Source text
--- Begin ---
# The Church today



## arapahoepark (Feb 22, 2016)

So as I have been reading books or articles by modern, so called 'evangelical' scholars, I am becoming increasingly disillusioned with modern Biblical studies. While they certainly may be raging fundamentalists in the academy, and probably Christians, they embrace so much of what would have been considered liberal not too long ago.
Today's church in western civilization seems to be largely torn between, liberal populism and 'the priesthood of scholars' (a phrase borrowed from Guy Waters). Do you think it is true with regard to the latter? Is the state of modern Biblical studies basically dead? Do they contribute anything worthwhile nowadays besides some background material?


----------



## MW (Feb 22, 2016)

I liken it to Egyptology, which studies the belief in life after death by removing and examining the very things which were supposed to support life after death. In bringing to light the belief of the Egyptians they kill the belief of the Egyptians. Liberal studies of the Bible accomplish much the same.


----------



## TylerRay (Feb 22, 2016)
--- End ---
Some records
--- Begin ---
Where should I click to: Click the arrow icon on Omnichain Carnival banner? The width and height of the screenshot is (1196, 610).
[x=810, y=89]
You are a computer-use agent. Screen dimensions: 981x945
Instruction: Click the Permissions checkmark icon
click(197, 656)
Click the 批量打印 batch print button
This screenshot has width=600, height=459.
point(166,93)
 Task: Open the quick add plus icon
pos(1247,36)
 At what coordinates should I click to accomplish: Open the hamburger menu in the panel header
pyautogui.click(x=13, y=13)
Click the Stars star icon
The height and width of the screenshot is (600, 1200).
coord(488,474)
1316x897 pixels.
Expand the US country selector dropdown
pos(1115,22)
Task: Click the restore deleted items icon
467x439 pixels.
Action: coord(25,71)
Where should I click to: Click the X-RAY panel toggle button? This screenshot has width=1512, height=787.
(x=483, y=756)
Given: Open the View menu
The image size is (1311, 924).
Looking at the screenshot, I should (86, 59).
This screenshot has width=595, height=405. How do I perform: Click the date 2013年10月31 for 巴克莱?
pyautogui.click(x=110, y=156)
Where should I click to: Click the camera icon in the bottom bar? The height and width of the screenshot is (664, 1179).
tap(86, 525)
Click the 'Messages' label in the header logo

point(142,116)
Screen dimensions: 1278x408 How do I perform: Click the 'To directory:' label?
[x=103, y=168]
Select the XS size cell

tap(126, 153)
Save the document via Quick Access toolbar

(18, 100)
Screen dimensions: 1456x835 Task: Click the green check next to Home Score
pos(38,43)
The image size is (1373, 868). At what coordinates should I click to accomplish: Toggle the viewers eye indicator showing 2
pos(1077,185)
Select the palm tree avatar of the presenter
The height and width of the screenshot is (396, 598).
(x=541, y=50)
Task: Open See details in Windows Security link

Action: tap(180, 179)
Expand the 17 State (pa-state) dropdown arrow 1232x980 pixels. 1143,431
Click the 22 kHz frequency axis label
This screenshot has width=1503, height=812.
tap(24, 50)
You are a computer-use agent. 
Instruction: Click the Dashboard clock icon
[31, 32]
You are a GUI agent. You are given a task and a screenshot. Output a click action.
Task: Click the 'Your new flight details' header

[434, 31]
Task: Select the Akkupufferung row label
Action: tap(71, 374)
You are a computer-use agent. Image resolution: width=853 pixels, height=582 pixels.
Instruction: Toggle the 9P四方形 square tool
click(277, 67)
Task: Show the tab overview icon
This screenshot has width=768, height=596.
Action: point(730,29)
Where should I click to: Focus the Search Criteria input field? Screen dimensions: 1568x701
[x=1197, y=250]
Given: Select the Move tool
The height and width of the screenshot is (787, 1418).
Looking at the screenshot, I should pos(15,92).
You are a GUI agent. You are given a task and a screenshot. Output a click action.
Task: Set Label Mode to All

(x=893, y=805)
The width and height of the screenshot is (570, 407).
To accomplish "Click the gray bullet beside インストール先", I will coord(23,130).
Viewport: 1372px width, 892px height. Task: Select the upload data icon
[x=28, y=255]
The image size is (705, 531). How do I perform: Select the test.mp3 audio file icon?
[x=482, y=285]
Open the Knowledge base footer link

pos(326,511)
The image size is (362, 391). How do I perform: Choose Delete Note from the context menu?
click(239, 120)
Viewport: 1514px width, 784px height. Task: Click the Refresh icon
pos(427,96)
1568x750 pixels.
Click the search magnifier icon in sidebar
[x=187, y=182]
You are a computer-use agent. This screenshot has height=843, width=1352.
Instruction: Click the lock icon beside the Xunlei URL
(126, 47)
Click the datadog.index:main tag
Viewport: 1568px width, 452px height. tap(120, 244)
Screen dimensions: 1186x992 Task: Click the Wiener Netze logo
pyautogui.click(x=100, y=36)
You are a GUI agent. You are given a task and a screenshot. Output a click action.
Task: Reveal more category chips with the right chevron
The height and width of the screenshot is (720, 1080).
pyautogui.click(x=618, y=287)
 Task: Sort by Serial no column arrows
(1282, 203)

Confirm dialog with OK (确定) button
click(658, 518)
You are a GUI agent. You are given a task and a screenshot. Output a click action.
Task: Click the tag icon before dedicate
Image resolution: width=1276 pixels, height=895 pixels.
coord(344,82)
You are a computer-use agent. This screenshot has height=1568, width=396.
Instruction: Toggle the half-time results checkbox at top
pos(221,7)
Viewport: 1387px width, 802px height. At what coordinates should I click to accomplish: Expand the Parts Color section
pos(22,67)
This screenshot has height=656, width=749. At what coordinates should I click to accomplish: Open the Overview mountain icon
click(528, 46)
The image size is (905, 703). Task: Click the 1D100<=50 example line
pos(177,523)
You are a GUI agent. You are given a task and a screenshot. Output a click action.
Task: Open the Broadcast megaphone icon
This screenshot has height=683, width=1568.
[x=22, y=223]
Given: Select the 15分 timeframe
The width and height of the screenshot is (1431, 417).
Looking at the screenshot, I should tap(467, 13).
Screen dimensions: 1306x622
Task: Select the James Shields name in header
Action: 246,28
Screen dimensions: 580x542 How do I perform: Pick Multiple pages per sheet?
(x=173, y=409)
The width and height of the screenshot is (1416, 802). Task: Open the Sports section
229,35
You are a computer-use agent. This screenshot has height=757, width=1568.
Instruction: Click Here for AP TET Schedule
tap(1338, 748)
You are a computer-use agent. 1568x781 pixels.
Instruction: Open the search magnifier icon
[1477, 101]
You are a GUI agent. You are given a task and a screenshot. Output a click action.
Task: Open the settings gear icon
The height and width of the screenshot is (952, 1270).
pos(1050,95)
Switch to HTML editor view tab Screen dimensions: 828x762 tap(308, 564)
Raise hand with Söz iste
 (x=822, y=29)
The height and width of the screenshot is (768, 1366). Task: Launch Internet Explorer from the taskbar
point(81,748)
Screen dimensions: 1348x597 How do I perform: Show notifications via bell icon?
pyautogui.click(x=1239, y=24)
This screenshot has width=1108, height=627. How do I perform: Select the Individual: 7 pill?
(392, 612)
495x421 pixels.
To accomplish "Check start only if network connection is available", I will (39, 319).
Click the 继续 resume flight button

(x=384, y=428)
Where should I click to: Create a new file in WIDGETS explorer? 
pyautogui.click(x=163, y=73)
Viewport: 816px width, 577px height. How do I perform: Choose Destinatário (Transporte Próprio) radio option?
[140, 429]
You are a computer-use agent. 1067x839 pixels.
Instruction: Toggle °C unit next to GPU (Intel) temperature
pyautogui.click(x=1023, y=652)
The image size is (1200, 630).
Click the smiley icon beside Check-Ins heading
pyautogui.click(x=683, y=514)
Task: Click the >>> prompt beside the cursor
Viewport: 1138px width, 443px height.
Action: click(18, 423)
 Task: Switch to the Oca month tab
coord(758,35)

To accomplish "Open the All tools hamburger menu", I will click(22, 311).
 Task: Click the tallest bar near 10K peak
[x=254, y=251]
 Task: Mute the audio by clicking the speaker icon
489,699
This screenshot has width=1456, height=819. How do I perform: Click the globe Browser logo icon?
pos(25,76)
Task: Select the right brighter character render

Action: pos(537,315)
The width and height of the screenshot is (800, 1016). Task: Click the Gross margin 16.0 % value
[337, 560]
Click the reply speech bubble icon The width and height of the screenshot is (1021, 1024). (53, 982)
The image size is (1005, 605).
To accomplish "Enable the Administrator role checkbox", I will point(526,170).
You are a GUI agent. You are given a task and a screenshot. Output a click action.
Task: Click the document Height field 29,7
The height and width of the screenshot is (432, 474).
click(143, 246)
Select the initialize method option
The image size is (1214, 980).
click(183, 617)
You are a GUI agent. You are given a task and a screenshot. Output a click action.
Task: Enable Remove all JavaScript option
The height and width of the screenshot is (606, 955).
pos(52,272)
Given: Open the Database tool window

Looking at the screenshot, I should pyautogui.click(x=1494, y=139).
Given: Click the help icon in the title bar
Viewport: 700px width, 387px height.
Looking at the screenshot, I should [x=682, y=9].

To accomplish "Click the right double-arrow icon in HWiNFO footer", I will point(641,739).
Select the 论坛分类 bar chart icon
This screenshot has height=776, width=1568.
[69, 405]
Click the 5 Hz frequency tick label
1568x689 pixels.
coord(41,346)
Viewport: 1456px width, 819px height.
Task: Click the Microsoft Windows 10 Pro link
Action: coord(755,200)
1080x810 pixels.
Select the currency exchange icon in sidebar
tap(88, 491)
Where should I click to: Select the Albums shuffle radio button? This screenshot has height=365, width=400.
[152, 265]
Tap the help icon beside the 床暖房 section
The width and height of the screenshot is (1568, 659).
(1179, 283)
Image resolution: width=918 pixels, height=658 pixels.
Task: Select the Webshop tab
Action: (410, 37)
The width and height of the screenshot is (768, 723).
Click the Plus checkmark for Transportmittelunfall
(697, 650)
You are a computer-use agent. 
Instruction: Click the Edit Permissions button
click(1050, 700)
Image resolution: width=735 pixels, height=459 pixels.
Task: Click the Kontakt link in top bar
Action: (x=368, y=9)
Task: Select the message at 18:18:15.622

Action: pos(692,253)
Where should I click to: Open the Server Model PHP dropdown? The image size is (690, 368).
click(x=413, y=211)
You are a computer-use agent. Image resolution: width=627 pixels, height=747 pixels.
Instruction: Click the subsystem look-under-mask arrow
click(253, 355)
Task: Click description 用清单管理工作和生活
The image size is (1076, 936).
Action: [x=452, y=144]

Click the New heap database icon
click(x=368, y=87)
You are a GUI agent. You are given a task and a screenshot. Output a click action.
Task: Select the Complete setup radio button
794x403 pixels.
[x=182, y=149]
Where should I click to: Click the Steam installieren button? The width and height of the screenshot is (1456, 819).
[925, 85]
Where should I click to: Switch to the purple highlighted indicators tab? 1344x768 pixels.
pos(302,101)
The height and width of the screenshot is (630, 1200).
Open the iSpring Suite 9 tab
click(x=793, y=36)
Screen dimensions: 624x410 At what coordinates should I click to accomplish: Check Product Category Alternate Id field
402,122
--- End ---
Problems and tasks
(1) List every username that appears as a post heading in the forum thread about the church today.
(2) In the forum thread about the church today, what field does MW liken liberal studies of the Bible to?
(3) Echo the stretch of the forum thread about the church today from "## arapahoepark (Feb" through "some background material?".
The records have no connection to the forum thread.

The solutions
(1) arapahoepark, MW, TylerRay

(2) Egyptology

(3)
## arapahoepark (Feb 22, 2016)

So as I have been reading books or articles by modern, so called 'evangelical' scholars, I am becoming increasingly disillusioned with modern Biblical studies. While they certainly may be raging fundamentalists in the academy, and probably Christians, they embrace so much of what would have been considered liberal not too long ago.
Today's church in western civilization seems to be largely torn between, liberal populism and 'the priesthood of scholars' (a phrase borrowed from Guy Waters). Do you think it is true with regard to the latter? Is the state of modern Biblical studies basically dead? Do they contribute anything worthwhile nowadays besides some background material?